“A fome ameaça não só a vida das pessoas, mas também a sua dignidade. Uma carência grave e prolongada de alimentação provoca a debilidade do organismo, a apatia, a perda do sentido social, a indiferença e, por vezes a hostilidade em relação aos mais frágeis: em particular as crianças e idosos”, afirmava o Pontifício Conselho Cor Unum, em 1996 (A fome no mundo. Um desafio para todos: o desenvolvimento solidário).
As consequências da fome em relação ao povo Yanomami foram visíveis, foram mortais. É insuportável ouvir que um povo já não deseja mais viver e que perdeu o espírito. É que a fome desestabiliza e desestrutura até a psique humana. A fome destrói as últimas forças, os últimos desejos, a alma. Perdem-se as possibilidades de expressar a humanidade e instala-se uma aporofobia. É escandaloso e inacreditável que os apelos para socorrer no desamparo, fossem ignorados.
Fraternidade e fome; “Dai-lhes vós mesmos de comer”! Jesus viu uma grande multidão. Encheu-se de compaixão por eles e curou os que estavam enfermos (Mt 14,14). Compaixão, é a comoção das entranhas, estar tocado na profundidade de seu ser, nas suas vísceras ou nas entranhas. Toda a pessoa está compadecida. Assim, desperta para a ação, a acolhida, para o encontro, para a proximidade da pessoa que sofre. Não é um sentimento qualquer, mas ação que libera e liberta.
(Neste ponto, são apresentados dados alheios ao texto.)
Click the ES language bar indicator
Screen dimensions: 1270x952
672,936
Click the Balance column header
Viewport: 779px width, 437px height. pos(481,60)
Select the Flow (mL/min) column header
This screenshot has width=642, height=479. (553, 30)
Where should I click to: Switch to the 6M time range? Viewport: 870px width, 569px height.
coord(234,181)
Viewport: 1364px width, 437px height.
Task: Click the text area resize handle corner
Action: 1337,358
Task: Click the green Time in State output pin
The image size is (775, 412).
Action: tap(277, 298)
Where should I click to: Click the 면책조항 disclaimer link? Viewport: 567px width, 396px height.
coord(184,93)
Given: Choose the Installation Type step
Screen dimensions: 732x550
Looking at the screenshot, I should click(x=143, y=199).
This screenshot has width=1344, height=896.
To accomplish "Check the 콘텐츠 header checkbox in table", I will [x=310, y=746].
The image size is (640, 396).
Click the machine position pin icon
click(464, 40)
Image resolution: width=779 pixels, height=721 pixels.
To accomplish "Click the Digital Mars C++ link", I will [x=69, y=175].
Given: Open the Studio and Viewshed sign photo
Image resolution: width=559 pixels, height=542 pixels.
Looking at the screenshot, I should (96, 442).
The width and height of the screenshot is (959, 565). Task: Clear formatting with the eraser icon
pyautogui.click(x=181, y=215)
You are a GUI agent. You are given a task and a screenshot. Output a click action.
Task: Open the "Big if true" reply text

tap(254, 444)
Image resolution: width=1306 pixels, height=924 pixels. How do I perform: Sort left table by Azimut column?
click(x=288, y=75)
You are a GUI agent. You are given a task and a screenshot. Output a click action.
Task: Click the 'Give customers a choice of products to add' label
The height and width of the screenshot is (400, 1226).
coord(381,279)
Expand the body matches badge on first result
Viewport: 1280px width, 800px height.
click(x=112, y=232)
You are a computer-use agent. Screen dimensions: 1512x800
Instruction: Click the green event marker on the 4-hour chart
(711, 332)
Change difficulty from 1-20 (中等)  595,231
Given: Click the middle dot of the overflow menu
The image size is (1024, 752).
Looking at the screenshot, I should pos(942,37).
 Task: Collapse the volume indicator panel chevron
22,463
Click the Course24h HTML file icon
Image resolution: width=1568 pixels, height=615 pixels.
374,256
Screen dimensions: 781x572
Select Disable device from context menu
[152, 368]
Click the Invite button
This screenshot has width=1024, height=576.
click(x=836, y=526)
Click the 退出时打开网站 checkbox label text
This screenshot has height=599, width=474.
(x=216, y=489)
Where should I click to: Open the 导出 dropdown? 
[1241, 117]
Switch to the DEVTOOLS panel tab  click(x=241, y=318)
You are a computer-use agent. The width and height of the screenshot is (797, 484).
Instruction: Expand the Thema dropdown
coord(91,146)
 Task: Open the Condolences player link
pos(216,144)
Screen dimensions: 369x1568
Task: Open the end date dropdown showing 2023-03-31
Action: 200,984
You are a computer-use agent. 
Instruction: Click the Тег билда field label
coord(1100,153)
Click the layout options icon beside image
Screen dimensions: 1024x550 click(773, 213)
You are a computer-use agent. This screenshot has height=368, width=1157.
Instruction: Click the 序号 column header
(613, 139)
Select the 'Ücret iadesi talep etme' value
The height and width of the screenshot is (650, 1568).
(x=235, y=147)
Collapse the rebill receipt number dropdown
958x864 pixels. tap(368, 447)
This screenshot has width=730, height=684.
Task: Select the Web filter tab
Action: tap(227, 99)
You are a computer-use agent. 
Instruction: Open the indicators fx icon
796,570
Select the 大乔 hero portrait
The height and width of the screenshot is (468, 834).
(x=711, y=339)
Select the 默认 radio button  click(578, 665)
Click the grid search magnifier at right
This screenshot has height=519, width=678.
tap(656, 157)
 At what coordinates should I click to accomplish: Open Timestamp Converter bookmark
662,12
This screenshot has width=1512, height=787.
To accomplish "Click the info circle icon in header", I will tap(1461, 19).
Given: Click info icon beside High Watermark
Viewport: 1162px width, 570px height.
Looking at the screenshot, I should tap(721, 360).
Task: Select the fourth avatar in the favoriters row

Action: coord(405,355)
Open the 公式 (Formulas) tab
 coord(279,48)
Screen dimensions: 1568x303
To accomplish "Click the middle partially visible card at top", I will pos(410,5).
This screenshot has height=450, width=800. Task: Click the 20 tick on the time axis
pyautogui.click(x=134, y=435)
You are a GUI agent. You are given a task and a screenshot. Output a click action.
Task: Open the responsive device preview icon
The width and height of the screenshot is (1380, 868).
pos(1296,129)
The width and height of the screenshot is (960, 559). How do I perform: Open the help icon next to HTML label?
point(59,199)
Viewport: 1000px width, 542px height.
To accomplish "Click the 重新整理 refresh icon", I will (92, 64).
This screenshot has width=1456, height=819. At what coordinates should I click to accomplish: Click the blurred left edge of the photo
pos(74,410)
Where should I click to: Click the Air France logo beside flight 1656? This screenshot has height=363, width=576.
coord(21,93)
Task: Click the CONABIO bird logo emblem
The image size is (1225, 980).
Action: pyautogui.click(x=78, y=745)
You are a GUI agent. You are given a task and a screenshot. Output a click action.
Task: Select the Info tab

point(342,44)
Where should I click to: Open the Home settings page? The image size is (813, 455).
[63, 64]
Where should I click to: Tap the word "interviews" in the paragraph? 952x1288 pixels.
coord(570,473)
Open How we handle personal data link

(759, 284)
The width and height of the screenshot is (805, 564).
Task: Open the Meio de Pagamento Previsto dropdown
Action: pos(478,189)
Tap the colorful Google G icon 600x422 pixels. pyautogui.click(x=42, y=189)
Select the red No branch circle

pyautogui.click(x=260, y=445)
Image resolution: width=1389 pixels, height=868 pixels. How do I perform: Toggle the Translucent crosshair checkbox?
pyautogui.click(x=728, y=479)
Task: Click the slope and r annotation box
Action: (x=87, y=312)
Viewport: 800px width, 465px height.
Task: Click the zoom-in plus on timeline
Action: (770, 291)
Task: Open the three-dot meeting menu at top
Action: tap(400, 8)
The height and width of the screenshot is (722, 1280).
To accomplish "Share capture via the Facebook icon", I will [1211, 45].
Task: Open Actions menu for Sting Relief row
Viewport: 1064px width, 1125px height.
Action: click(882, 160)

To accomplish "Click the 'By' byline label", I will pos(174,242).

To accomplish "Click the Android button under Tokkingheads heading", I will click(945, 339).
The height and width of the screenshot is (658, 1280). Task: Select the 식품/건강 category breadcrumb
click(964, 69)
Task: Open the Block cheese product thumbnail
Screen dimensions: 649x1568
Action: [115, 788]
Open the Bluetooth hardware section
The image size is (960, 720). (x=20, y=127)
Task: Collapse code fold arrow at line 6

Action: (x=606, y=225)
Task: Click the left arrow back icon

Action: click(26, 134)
É a expressão da misericórdia de Deus.
Ir ao encontro dos irmãos e irmãs que passam fome, é encontrar o próprio Jesus, que se identifica com os mais pobres e famintos: “eu estava com fome, e me destes de comer… todas as vezes que fizestes isso a um destes mais pequenos, que são meus irmãos, foi a mim que o fizestes” (Mt 25, 35.40).
Como nos pede Papa Francisco: “É meu grande desejo que a reflexão sobre o tema da fome, proposta aos católicos brasileiros durante o tempo quaresmal, leve não somente a ações concretas – sem dúvida, necessárias – que venham de modo emergencial em auxílio dos irmãos mais necessitados, mas também gere em todos a consciência de que a partilha dos dons que o Senhor nos concede em sua bondade não pode restringir-se a um momento, a uma campanha, a algumas ações pontuais, mas deve ser uma atitude constante de todos nós, que nos compromete com Cristo presente em todo aquele que passa fome.” (Mensagem para Campanha da Fraternidade 2023)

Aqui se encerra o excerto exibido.